- Directions for this task
Copy out every line below without alteration.

● ● ● ● ● ● ●

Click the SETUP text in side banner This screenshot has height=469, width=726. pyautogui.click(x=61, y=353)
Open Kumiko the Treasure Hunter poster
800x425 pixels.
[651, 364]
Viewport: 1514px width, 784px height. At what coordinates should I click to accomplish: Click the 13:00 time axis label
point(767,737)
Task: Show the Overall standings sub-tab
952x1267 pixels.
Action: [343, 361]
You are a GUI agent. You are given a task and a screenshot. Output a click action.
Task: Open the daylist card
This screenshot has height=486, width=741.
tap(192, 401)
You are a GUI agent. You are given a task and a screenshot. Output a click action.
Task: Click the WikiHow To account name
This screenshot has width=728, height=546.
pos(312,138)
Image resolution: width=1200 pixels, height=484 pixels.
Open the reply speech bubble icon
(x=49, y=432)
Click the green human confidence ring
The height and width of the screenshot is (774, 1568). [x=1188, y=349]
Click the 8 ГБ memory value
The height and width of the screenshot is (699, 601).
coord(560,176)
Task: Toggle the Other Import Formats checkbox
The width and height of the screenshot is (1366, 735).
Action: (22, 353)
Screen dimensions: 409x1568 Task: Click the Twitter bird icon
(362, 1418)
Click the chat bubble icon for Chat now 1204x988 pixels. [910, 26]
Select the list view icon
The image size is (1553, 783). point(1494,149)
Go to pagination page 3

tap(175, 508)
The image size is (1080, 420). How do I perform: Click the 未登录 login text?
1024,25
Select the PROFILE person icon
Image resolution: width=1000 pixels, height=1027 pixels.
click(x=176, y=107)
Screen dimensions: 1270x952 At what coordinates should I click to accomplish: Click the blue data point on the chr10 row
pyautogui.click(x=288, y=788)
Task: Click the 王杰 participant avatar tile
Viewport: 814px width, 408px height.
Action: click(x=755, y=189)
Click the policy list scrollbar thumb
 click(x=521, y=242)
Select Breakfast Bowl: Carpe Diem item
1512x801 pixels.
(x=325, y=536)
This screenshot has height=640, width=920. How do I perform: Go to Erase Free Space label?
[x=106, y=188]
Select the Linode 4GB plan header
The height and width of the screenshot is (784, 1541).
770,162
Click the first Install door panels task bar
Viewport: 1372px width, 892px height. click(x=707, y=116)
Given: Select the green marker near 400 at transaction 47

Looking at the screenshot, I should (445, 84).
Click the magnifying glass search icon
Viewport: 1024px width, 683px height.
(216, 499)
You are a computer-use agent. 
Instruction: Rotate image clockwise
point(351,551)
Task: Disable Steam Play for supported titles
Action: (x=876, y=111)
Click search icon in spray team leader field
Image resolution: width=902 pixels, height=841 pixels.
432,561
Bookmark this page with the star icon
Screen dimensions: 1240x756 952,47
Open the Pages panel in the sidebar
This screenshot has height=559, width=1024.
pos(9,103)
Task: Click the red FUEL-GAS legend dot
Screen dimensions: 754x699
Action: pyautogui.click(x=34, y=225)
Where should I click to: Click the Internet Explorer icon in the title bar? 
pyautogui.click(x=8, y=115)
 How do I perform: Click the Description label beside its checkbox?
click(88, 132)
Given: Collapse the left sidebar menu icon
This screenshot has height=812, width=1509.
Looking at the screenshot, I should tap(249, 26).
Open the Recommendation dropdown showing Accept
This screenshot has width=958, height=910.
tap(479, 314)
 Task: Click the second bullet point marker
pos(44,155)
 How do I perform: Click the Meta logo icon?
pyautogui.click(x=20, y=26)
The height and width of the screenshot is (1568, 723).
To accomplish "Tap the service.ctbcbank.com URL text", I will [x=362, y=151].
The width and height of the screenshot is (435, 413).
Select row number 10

● ● ● ● ● ● ●

- Expected answer
Click the SETUP text in side banner This screenshot has height=469, width=726. pyautogui.click(x=61, y=353)
Open Kumiko the Treasure Hunter poster
800x425 pixels.
[651, 364]
Viewport: 1514px width, 784px height. At what coordinates should I click to accomplish: Click the 13:00 time axis label
point(767,737)
Task: Show the Overall standings sub-tab
952x1267 pixels.
Action: [343, 361]
You are a GUI agent. You are given a task and a screenshot. Output a click action.
Task: Open the daylist card
This screenshot has height=486, width=741.
tap(192, 401)
You are a GUI agent. You are given a task and a screenshot. Output a click action.
Task: Click the WikiHow To account name
This screenshot has width=728, height=546.
pos(312,138)
Image resolution: width=1200 pixels, height=484 pixels.
Open the reply speech bubble icon
(x=49, y=432)
Click the green human confidence ring
The height and width of the screenshot is (774, 1568). [x=1188, y=349]
Click the 8 ГБ memory value
The height and width of the screenshot is (699, 601).
coord(560,176)
Task: Toggle the Other Import Formats checkbox
The width and height of the screenshot is (1366, 735).
Action: (22, 353)
Screen dimensions: 409x1568 Task: Click the Twitter bird icon
(362, 1418)
Click the chat bubble icon for Chat now 1204x988 pixels. [910, 26]
Select the list view icon
The image size is (1553, 783). point(1494,149)
Go to pagination page 3

tap(175, 508)
The image size is (1080, 420). How do I perform: Click the 未登录 login text?
1024,25
Select the PROFILE person icon
Image resolution: width=1000 pixels, height=1027 pixels.
click(x=176, y=107)
Screen dimensions: 1270x952 At what coordinates should I click to accomplish: Click the blue data point on the chr10 row
pyautogui.click(x=288, y=788)
Task: Click the 王杰 participant avatar tile
Viewport: 814px width, 408px height.
Action: click(x=755, y=189)
Click the policy list scrollbar thumb
 click(x=521, y=242)
Select Breakfast Bowl: Carpe Diem item
1512x801 pixels.
(x=325, y=536)
This screenshot has height=640, width=920. How do I perform: Go to Erase Free Space label?
[x=106, y=188]
Select the Linode 4GB plan header
The height and width of the screenshot is (784, 1541).
770,162
Click the first Install door panels task bar
Viewport: 1372px width, 892px height. click(x=707, y=116)
Given: Select the green marker near 400 at transaction 47

Looking at the screenshot, I should (445, 84).
Click the magnifying glass search icon
Viewport: 1024px width, 683px height.
(216, 499)
You are a computer-use agent. 
Instruction: Rotate image clockwise
point(351,551)
Task: Disable Steam Play for supported titles
Action: (x=876, y=111)
Click search icon in spray team leader field
Image resolution: width=902 pixels, height=841 pixels.
432,561
Bookmark this page with the star icon
Screen dimensions: 1240x756 952,47
Open the Pages panel in the sidebar
This screenshot has height=559, width=1024.
pos(9,103)
Task: Click the red FUEL-GAS legend dot
Screen dimensions: 754x699
Action: pyautogui.click(x=34, y=225)
Where should I click to: Click the Internet Explorer icon in the title bar? 
pyautogui.click(x=8, y=115)
 How do I perform: Click the Description label beside its checkbox?
click(88, 132)
Given: Collapse the left sidebar menu icon
This screenshot has height=812, width=1509.
Looking at the screenshot, I should tap(249, 26).
Open the Recommendation dropdown showing Accept
This screenshot has width=958, height=910.
tap(479, 314)
 Task: Click the second bullet point marker
pos(44,155)
 How do I perform: Click the Meta logo icon?
pyautogui.click(x=20, y=26)
The height and width of the screenshot is (1568, 723).
To accomplish "Tap the service.ctbcbank.com URL text", I will [x=362, y=151].
The width and height of the screenshot is (435, 413).
Select row number 10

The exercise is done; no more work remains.